Matthew Westphal wrote (February 6, 2000): 19:00
< Sybrand Bakker wrote: I have one question. I always read the Entwurff as follows:
'There should be 48 alumni of various capability, and they will be divided in 4 choirs of 12 each'. AFAIK the custom was every Sunday a cantata at St. Thomas and a motet at St. Nicolai, the next week this procedure was reversed and the cantata was done at St. Nicolai and the motet at St. Thomas. >
Parrott writes that the practice was that the first choir (the most proficient of the Thmoasschule's four and the one that Bach directed in performance himself) would provide the music (including the weekly cantata) at the morning service at St. Thomas and the afternoon service at St. Nicolai, while the second choir (which generally did only motets) would do the morning serviat St. Nicolai and the afternoon service at St. Thomas. The following Sunday the procedure was reversed: choir 1 at St. Nicholai in the morning and St. Thomas in the afternoon, choir 2 at St. Thomas in the morning and St. Nicolai in the afternoon.

(This came from one of Parrott's articles in EARLY MUSIC, but as far as I am aware, neither Koopman nor Wolff nor anyone else has contradicted it.)

• **What to work on**:
A. According to the post on Bach's choirs, which choir did Bach direct in performance himself?
B. Translate this sentence from the post on Bach's choirs into Spanish: "This came from one of Parrott's articles in EARLY MUSIC, but as far as I am aware, neither Koopman nor Wolff nor anyone else has contradicted it."
C. Go on with the post on Bach's choirs, picking up after its final sentence.

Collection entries
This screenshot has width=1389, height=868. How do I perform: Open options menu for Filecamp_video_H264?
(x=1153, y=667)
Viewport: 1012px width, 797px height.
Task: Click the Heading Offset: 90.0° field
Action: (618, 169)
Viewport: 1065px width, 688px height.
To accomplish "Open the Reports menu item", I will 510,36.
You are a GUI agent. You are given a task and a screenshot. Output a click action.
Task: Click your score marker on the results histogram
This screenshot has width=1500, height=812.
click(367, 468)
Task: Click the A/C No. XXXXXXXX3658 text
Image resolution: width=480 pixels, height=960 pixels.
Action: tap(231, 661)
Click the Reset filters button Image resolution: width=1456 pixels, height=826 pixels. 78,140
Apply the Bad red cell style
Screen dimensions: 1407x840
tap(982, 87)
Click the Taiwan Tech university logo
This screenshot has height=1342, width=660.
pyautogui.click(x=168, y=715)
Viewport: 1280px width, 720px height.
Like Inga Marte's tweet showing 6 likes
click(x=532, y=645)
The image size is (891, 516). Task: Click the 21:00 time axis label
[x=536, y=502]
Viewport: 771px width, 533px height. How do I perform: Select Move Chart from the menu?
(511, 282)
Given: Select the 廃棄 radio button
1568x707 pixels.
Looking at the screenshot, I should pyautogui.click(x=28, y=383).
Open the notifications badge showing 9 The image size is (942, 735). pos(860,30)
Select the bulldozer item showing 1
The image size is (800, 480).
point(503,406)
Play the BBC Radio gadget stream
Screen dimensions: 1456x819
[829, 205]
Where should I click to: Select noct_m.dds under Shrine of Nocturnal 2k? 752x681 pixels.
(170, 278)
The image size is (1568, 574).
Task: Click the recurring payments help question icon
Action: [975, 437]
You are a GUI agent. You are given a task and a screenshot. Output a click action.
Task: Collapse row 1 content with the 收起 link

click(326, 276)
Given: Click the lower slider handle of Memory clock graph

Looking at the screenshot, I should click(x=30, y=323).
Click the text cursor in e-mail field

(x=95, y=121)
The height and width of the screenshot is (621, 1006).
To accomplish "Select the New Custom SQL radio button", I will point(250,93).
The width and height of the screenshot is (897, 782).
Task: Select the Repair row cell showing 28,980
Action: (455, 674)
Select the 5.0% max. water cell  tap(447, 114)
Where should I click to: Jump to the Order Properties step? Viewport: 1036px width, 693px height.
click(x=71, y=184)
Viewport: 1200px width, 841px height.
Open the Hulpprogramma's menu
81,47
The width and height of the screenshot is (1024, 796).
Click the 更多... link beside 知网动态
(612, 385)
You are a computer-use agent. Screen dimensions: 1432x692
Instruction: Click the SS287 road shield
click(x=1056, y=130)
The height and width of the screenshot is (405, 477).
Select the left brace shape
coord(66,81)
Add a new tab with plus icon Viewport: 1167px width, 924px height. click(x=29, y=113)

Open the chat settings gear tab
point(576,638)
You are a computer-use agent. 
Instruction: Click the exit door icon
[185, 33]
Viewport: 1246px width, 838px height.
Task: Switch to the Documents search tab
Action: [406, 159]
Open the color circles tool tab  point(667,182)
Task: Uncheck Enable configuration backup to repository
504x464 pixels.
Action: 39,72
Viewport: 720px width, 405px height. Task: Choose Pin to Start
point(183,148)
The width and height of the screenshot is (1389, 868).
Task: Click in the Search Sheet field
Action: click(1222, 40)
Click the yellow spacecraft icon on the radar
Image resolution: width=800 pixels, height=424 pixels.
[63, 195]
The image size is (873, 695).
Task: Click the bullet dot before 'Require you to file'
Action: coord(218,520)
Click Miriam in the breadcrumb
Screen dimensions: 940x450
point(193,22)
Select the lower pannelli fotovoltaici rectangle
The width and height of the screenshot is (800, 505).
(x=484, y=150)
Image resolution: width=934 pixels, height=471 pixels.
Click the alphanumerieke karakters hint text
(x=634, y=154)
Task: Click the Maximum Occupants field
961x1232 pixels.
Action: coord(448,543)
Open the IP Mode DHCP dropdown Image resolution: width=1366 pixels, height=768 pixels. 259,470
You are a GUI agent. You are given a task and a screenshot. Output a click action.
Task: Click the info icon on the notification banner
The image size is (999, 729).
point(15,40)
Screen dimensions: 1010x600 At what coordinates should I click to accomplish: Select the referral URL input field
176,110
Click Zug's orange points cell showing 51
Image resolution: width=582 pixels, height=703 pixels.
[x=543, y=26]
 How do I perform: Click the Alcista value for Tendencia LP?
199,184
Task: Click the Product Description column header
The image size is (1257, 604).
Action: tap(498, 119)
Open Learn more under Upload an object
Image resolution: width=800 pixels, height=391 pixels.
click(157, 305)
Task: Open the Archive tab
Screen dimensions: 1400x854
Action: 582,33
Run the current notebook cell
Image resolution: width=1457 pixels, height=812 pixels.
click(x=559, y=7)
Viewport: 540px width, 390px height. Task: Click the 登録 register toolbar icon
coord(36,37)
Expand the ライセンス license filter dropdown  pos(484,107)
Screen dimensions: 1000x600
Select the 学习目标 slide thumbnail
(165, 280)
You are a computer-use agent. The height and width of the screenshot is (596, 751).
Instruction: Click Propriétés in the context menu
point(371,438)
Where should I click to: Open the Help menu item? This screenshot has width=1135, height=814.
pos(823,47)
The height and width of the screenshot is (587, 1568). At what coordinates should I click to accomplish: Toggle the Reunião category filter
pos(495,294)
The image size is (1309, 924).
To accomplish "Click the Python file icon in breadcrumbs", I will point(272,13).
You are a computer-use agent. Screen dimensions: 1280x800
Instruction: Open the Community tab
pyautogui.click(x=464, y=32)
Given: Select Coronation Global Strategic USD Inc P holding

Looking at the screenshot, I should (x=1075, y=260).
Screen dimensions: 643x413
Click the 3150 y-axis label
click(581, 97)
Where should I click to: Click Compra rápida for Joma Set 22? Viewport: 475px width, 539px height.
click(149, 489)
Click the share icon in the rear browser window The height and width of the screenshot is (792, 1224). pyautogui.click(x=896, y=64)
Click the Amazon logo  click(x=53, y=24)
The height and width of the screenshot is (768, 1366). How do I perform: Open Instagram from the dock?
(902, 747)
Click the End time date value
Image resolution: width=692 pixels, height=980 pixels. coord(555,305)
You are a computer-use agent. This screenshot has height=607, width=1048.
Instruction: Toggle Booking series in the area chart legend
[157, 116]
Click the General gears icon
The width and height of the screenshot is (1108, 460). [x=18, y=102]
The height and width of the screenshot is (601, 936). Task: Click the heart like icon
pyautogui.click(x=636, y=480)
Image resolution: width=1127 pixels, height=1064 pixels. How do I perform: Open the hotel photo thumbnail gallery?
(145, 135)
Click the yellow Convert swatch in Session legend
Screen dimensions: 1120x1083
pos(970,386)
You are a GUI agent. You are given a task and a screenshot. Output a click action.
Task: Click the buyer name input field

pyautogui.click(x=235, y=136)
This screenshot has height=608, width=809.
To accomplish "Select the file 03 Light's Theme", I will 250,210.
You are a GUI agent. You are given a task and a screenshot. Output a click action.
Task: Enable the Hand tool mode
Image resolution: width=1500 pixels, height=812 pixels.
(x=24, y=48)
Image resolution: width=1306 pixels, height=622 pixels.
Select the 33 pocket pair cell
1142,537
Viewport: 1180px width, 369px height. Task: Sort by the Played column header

• **Responses to the tasks**:
A. The first choir, the most proficient of the school's four.

B. Esto procede de uno de los artículos de Parrott en EARLY MUSIC, pero, hasta donde sé, ni Koopman ni Wolff ni nadie más lo ha contradicho.

C.
< I hardly can't imagine as little as say 12 or 16 singers divided into two groups. Where do you read 2-3 per part is the overall number of singers Bach needed (as you seem to imply) instead of the disposition of the first choir. >
I read that two to three per part is intended to be the overall number of singers Bach needed in each choir. R&P maintain that the first choir's 8-12 members were meant to provide music for the entire service (motets as well as concerted music) and that in concerted music some of those would necessarily be playing instruments rather than singing. That would explain why Bach would want twelve (with sixteen being even better) for each choir - particularly since unscheduled absences among the choir members would be inevitable.

You can't imagine 12-16 singers divided into two groups? I can. Think of Jos van Veldhoven's performance of the B-Minor Mass in Utrecht last September. Remember how in the "Osanna" the soloists were choir 1 and the chorus was choir 2? The contest of soloists vs. chorus was unequal, but I thought the soloists held their own against the instruments quite well. Can you imagine a second set of soloists like those as choir 2 in the "Osanna"? I certainly can.

< An exceptional case like the SMP would have been sung by the first choir, the second choir and the third choir (the soprano in ripieno part in the opening choir and the chorale 'O Mensch bewein'). >
"Would have been"? Was it, in fact? I can't remember, but I suspect that information has survived -- and if I recall correctly, it was cited by Parrott.

< If there were as few as capable singers as you seem to imply, why write a work for double choir? >
See above. If the recent McCreesh SMP performance from Nantes is re-broadcast in France or elsewhere in Europe, anyone who can receive it should check it out.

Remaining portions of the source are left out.